Matías lee la revista Triunfo ; está concentrado en las estadísticas, solo espero que no se dé cuenta. Comimos en la casa, justo antes de partir, pero siento hambre, un hambre monstruosa, incontrolable, y veo ese asqueroso tazón de porotos duros con el que hay que saciarla durante todo el día. Vuelvo a sentirme débil, sediento, exhausto, el sueño no me deja pensar, nubla mis percepciones; el miedo, ahora solo queda el miedo. Veo soldados, algunos cabizbajos, avergonzados, y otros riendo, orgullosos. Y veo también sus fusiles.

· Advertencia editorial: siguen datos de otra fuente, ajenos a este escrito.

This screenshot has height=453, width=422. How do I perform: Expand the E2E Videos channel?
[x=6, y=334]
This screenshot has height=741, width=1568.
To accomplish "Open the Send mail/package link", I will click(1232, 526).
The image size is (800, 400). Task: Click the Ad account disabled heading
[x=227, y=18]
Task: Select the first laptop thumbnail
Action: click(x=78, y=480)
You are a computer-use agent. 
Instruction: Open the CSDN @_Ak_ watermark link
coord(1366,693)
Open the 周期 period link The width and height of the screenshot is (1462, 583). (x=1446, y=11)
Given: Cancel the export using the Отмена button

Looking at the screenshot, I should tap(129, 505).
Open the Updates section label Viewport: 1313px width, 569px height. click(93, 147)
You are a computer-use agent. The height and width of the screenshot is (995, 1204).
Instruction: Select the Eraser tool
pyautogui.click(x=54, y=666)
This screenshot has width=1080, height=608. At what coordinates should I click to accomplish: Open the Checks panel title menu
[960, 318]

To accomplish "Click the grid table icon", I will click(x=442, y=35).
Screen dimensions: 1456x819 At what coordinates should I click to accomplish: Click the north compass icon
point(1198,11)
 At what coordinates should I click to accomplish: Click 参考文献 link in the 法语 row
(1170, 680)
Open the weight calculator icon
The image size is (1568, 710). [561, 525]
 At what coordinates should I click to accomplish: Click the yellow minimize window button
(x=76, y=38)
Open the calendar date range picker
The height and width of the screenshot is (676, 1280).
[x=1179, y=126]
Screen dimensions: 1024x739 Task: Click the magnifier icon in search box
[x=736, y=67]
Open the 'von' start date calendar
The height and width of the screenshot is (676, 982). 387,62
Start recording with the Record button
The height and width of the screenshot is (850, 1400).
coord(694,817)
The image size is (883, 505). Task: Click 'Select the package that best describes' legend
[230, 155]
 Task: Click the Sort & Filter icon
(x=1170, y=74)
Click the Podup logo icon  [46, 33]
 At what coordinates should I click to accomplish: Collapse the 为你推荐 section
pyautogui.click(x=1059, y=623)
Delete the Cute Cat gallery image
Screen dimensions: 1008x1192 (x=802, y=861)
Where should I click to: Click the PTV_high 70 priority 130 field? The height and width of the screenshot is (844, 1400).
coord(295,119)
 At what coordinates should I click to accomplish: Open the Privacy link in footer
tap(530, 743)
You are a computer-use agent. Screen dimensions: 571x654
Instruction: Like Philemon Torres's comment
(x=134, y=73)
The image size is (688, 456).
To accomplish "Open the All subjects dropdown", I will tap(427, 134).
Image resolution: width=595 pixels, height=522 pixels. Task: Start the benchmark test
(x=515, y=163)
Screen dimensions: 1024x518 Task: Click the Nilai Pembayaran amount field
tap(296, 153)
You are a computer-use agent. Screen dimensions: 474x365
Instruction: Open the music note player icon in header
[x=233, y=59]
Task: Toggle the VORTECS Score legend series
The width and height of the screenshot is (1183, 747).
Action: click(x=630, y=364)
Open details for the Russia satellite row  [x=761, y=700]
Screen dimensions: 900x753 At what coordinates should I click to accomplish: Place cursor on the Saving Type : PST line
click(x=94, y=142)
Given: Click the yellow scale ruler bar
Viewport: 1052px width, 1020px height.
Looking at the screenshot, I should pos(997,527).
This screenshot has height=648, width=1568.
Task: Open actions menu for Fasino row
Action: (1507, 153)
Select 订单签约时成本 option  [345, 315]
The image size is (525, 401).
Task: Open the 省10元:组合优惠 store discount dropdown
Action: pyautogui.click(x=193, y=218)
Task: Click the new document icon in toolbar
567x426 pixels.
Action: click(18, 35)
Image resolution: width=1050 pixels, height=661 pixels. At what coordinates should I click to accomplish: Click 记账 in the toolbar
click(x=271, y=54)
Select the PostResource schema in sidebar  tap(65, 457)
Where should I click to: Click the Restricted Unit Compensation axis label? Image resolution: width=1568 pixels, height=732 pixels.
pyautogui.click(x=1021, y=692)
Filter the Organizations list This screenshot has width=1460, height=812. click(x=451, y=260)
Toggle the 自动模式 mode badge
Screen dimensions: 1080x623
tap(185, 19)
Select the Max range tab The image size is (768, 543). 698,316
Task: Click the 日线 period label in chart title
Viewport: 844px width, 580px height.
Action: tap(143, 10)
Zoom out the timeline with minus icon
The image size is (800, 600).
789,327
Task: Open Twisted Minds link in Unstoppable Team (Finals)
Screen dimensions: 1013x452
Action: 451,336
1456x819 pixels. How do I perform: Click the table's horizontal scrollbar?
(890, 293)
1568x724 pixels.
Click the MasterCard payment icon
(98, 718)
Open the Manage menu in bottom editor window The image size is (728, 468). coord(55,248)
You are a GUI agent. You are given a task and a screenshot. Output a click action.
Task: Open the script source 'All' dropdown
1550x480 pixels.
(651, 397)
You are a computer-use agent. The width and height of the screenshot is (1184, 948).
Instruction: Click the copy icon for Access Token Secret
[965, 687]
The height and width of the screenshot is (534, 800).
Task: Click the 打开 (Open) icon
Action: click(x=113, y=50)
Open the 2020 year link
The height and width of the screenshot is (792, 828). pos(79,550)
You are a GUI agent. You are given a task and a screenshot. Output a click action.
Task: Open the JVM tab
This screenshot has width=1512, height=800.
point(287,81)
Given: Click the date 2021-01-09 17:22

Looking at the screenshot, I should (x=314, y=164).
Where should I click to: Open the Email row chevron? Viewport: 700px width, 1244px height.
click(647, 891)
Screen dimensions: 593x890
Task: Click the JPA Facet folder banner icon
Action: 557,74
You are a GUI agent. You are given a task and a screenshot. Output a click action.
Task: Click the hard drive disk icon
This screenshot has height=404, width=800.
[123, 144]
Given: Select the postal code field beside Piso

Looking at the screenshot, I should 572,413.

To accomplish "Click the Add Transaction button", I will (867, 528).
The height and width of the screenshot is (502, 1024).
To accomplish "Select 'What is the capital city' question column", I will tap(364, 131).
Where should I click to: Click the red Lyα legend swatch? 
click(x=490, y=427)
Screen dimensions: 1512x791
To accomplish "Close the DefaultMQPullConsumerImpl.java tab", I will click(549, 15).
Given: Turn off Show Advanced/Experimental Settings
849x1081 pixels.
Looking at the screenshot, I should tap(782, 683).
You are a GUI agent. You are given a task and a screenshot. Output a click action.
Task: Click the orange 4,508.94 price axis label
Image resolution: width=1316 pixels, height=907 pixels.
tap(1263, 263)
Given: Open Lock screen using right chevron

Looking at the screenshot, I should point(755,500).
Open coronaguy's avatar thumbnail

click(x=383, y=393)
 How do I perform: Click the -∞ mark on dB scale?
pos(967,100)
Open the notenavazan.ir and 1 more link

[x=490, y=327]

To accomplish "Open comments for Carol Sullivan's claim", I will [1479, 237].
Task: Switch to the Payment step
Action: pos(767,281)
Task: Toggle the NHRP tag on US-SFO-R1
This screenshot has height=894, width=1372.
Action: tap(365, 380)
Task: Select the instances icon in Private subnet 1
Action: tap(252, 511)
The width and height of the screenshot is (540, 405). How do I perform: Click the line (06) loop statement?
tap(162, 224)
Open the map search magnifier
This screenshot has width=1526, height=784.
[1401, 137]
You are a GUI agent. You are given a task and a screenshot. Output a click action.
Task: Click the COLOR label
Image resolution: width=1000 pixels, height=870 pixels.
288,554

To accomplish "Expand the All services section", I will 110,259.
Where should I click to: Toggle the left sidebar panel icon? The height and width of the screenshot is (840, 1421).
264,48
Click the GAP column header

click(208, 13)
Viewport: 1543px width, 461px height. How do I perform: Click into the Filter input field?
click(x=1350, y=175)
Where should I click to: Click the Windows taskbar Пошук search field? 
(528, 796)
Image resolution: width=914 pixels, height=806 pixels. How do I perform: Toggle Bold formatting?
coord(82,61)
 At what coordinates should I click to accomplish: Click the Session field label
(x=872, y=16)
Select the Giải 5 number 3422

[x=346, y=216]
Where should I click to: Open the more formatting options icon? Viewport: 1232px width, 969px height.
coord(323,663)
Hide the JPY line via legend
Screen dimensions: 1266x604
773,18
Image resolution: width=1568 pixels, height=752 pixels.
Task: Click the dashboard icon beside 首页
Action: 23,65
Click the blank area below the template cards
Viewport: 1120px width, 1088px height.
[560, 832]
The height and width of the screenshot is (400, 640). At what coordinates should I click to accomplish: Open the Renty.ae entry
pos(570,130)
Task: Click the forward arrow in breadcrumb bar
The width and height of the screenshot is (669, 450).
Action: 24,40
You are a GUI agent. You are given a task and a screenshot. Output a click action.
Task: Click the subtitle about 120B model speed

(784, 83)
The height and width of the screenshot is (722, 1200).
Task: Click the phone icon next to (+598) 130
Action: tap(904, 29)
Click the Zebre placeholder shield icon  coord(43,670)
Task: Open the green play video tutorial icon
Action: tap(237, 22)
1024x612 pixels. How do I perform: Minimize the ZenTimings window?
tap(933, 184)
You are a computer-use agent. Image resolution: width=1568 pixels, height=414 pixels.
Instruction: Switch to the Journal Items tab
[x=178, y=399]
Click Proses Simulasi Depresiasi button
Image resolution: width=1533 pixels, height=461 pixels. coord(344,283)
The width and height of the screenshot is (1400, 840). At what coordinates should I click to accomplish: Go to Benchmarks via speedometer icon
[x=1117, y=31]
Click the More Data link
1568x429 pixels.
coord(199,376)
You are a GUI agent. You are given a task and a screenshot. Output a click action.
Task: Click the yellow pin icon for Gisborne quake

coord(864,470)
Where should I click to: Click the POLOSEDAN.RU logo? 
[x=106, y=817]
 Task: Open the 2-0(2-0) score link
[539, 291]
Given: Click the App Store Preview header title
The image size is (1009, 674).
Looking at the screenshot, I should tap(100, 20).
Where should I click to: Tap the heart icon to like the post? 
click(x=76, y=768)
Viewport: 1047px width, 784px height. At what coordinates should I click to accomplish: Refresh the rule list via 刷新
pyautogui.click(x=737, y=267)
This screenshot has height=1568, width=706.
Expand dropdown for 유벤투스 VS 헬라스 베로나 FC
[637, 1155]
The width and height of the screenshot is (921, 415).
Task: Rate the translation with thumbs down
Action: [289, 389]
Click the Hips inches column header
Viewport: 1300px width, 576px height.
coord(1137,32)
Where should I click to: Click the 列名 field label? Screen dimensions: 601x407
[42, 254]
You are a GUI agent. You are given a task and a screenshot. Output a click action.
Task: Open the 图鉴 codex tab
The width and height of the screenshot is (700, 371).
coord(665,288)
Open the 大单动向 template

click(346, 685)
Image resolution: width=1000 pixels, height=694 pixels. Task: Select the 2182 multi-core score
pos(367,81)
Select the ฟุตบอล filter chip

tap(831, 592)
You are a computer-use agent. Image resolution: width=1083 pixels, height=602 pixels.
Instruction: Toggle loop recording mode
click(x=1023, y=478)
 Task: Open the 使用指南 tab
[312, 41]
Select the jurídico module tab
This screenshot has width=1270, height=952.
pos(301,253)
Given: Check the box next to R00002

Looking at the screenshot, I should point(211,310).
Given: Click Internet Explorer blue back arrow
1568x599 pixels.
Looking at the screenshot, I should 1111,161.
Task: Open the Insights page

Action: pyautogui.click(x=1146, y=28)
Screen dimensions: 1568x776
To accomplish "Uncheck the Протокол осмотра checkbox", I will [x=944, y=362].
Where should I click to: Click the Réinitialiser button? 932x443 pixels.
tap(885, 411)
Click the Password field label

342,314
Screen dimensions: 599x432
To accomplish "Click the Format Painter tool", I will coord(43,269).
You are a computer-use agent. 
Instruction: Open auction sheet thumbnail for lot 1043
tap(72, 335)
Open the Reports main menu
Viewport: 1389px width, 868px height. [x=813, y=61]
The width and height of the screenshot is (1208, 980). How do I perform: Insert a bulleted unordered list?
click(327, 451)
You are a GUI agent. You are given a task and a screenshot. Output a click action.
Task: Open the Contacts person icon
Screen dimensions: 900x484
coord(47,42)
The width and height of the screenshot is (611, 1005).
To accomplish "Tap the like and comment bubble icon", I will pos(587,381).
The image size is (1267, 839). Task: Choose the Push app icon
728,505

Y sus culatas. Y sus bototos. Creí haber recobrado mis sentidos, pero me equivoqué. Todavía los veo: los he despertado. Quiero volver a comer naranjas. Me cuesta respirar, el aire se me escapa, como un pez que ha mordido el anzuelo y se encuentra de golpe en la superficie… tal vez si como algo, o si se callan de una puta vez.

“Matías, por favor, baja y tráeme dos sándwiches de mechada”. “Qué rico, buena idea”. “Si quieres uno para ti, entonces trae tres, pero anda rápido”. Me mira extrañado, pero parte hacia abajo pidiendo permiso entre la gente que llegó un poco más tarde y tuvo que sentarse en las escaleras. Lo pierdo de vista y me siento un poco más tranquilo. Decido ponerme los anteojos oscuros para ocultar mis ojos. Pero no me atrevo a cerrarlos. Quiero que todo esto termine luego, pero es como si hubieran detenido el tiempo. Necesito comer. Ellos se alimentan de mi hambre. No sé cuánto tiempo pasa hasta que lo veo subir. Me como los dos sándwiches sin respirar, siento que me podría comer otros cinco. Matías deja de leer y se pone a hablar; su voz me despierta, me calma. “El que gane hoy tiene el campeonato asegurado. Creo que no podré soportarlo si perdemos. No podría volver al colegio”. “Es que ya son veinticinco años, Matías. Es mucho tiempo, imagínate que ya habían pasado diez cuando tú naciste. Es una carga muy pesada, que cuesta sacarse de encima”. “Al menos tú ya viste a la U campeona. Yo apenas puedo imaginármelo”.